Von Sonja Zekri, München

Wenn es je einen Menschen gab, der die Höhenflüge und die Abstürze des Arabischen Frühlings verkörperte, dann war es Mohammed Mursi, Ingenieur aus einem Dorf im Nildelta, erster Islamist an der Spitze Ägyptens, ein Jahr lang Hoffnungsträger für die Frommen der Region, dann: weggeputscht, in vielerlei Verfahren angeklagt, hinter Gittern seit Jahren. Am Montag ist er während der Gerichtsverhandlung zusammengebrochen, im Krankenhaus habe nur noch sein Tod festgestellt werden können, berichtete das ägyptische Fernsehen.
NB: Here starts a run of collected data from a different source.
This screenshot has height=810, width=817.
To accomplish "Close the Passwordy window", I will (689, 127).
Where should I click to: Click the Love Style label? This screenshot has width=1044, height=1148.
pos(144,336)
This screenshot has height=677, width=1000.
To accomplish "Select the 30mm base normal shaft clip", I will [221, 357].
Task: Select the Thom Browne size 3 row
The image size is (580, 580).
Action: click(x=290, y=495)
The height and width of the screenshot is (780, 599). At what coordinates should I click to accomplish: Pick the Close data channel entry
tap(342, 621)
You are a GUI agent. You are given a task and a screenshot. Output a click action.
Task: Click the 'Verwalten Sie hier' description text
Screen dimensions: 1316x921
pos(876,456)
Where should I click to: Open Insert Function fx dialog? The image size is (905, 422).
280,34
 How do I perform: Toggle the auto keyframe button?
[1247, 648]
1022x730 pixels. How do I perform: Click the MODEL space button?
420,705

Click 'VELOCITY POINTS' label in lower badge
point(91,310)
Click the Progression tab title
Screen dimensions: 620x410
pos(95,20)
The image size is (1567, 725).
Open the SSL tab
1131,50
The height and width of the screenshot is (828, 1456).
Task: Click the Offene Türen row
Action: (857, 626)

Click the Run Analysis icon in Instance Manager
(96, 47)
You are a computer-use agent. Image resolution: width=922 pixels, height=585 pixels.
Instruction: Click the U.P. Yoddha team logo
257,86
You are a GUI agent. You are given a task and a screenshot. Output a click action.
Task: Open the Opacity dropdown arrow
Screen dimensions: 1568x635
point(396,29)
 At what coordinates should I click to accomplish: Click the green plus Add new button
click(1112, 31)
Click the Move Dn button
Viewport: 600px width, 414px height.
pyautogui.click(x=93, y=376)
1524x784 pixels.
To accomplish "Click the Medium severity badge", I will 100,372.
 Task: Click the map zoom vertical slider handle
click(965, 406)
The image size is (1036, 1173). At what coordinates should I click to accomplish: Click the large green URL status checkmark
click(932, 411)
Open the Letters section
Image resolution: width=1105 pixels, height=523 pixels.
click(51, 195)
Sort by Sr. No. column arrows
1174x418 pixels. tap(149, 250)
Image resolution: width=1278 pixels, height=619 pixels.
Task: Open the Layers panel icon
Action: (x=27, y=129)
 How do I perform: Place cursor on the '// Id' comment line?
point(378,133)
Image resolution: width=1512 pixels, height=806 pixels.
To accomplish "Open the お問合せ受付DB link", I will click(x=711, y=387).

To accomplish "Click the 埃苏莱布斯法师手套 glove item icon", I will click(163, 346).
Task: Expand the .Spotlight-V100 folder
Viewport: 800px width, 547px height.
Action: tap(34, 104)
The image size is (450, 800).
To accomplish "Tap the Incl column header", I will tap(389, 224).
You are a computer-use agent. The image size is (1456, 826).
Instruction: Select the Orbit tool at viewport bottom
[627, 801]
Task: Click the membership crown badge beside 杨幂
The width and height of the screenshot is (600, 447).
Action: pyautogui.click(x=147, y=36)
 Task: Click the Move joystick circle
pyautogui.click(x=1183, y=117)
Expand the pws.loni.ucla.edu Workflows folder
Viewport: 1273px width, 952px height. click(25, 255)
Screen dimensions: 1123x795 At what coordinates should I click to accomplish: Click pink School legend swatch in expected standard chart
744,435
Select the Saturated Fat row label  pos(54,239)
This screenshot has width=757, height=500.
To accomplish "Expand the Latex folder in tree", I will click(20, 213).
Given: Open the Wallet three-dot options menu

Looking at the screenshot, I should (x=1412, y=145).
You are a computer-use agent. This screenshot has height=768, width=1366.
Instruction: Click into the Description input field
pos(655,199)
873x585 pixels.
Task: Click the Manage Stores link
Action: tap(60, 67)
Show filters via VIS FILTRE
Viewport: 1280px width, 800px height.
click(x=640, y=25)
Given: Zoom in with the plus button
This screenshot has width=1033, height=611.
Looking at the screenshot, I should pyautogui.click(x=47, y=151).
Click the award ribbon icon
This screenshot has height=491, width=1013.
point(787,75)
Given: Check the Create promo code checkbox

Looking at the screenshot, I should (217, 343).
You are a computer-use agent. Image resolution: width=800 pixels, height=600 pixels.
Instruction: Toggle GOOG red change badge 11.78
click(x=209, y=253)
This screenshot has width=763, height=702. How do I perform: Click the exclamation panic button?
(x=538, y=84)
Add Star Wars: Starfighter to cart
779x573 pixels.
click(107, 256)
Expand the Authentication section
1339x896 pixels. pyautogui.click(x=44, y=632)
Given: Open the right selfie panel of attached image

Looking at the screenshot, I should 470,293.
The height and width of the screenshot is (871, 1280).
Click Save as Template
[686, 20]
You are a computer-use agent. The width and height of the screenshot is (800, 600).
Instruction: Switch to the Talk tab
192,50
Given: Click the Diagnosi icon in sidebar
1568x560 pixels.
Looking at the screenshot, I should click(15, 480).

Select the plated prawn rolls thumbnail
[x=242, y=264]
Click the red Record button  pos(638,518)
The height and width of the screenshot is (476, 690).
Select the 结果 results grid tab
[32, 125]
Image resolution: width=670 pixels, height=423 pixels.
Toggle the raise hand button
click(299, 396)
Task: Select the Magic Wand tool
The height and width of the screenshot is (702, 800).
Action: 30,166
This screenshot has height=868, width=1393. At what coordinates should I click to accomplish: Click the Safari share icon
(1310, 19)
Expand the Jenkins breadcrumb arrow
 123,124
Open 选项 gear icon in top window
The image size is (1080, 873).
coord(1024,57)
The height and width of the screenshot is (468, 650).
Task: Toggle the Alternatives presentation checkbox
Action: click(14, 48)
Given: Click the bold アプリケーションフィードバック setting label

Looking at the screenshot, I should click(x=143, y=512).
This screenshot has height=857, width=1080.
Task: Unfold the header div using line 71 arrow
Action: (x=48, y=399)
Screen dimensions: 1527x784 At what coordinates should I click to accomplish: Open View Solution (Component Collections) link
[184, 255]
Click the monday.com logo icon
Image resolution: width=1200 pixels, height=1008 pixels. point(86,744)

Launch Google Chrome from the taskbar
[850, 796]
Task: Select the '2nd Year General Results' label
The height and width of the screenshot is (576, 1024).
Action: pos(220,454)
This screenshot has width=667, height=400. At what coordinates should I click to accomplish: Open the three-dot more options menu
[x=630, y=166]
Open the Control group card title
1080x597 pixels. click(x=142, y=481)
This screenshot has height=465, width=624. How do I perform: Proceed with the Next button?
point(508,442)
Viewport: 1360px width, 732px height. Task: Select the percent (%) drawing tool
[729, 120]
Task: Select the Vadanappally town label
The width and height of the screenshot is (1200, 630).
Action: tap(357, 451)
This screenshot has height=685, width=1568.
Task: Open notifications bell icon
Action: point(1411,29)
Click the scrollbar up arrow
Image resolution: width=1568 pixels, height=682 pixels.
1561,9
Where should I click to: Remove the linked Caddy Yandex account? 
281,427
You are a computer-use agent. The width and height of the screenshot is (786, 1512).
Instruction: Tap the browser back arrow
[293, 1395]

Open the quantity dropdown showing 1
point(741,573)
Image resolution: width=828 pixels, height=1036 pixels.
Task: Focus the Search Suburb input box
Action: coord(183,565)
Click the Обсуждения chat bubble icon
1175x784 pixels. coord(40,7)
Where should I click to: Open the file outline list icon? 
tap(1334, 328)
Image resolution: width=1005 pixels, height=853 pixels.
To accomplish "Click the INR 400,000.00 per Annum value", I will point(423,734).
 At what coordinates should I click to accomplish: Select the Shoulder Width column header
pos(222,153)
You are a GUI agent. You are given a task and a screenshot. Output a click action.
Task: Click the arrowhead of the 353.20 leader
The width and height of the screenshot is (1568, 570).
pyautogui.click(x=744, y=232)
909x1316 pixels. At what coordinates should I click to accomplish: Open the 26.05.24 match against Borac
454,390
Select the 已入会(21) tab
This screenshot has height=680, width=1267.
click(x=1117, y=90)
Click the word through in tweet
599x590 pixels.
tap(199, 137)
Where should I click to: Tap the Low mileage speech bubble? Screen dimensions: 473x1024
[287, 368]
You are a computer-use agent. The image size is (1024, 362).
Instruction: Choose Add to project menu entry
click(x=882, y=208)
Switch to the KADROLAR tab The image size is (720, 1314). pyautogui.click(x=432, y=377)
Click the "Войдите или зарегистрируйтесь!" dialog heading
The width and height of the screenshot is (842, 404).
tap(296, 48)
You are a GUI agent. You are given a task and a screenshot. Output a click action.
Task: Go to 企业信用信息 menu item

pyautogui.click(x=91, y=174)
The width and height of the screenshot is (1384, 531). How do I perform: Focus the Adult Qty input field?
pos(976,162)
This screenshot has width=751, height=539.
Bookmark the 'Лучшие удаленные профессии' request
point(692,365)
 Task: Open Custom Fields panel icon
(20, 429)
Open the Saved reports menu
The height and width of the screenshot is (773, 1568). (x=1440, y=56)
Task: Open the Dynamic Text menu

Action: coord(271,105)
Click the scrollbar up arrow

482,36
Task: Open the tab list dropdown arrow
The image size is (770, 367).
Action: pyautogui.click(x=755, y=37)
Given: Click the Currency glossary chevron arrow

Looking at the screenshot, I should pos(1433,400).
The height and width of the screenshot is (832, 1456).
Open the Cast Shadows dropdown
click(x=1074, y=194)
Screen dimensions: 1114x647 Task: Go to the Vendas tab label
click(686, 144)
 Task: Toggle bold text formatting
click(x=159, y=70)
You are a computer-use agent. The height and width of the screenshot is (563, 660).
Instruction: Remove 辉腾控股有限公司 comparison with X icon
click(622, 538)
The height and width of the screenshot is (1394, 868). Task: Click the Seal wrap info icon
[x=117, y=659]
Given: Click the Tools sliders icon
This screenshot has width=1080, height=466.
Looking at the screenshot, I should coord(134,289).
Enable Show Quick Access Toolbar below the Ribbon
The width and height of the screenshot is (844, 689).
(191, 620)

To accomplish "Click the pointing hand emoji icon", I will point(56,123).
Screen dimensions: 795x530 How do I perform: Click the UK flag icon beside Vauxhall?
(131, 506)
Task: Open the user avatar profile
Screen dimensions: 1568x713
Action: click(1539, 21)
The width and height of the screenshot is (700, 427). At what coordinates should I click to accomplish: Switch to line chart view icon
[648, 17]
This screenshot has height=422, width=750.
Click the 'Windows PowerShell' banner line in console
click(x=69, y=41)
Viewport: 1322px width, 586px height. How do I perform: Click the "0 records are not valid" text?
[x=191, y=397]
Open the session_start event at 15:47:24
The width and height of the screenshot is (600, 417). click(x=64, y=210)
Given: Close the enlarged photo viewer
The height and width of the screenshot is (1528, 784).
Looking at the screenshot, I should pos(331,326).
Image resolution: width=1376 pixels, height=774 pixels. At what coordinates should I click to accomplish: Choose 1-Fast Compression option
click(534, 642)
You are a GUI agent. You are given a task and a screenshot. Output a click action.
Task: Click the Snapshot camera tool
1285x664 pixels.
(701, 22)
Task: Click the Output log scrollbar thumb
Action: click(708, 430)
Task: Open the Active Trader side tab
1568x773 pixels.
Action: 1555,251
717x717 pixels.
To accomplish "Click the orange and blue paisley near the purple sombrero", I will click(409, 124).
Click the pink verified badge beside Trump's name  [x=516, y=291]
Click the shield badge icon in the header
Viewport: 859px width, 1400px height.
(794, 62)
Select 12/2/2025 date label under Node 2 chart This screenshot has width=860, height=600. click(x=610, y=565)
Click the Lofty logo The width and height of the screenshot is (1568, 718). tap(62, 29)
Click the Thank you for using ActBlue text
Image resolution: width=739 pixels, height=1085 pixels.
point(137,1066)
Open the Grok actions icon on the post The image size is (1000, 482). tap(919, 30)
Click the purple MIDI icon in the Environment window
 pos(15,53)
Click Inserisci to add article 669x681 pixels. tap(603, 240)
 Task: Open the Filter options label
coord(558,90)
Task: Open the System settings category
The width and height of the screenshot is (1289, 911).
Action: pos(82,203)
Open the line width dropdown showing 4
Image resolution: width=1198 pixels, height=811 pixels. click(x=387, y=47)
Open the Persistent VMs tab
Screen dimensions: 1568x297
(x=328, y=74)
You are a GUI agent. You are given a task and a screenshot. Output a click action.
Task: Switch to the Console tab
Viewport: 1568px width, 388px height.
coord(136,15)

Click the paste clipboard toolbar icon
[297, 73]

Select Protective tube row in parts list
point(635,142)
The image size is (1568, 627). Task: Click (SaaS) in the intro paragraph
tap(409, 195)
Neue äußere Verletzungen seien nicht entdeckt worden. Ein Anwalt Mursis sagte, dieser sei während der Haft in schlechter gesundheitlicher Verfassung gewesen. Die Muslimbrüder warfen dem Staat vor, absichtlich für einen "langsamen Tod" Mursis gesorgt zu haben.

Mohammed Mursi, geboren 1951 in Al-Adwa, hat sich vom Juni 2012 bis Juli 2013 als Präsident Ägyptens halten können, ehe das ägyptische Militär tat, was es im Falle islamistischen Machtzuwachses immer tut, nämlich: die entschiedene Entmachtung einzuleiten. Es war ein politischer Unfall, dass Mursi das höchste Staatsamt zufiel. Nach dem Sturz des Langzeitpräsidenten Hosni Mubarak im Januar 2011 richteten sich große Hoffnungen auf die Muslimbrüder. Viele hatten unter Mubarak über Jahrzehnte im Gefängnis gesessen, eine größere Distanz zum verhassten Regime schien nicht denkbar. Von diesem Repressionsbonus profitierte auch Mursi, auch wenn er nicht auf Kerkererfahrung zurückgreifen konnte, sondern in Kalifornien als Ingenieur promoviert hatte.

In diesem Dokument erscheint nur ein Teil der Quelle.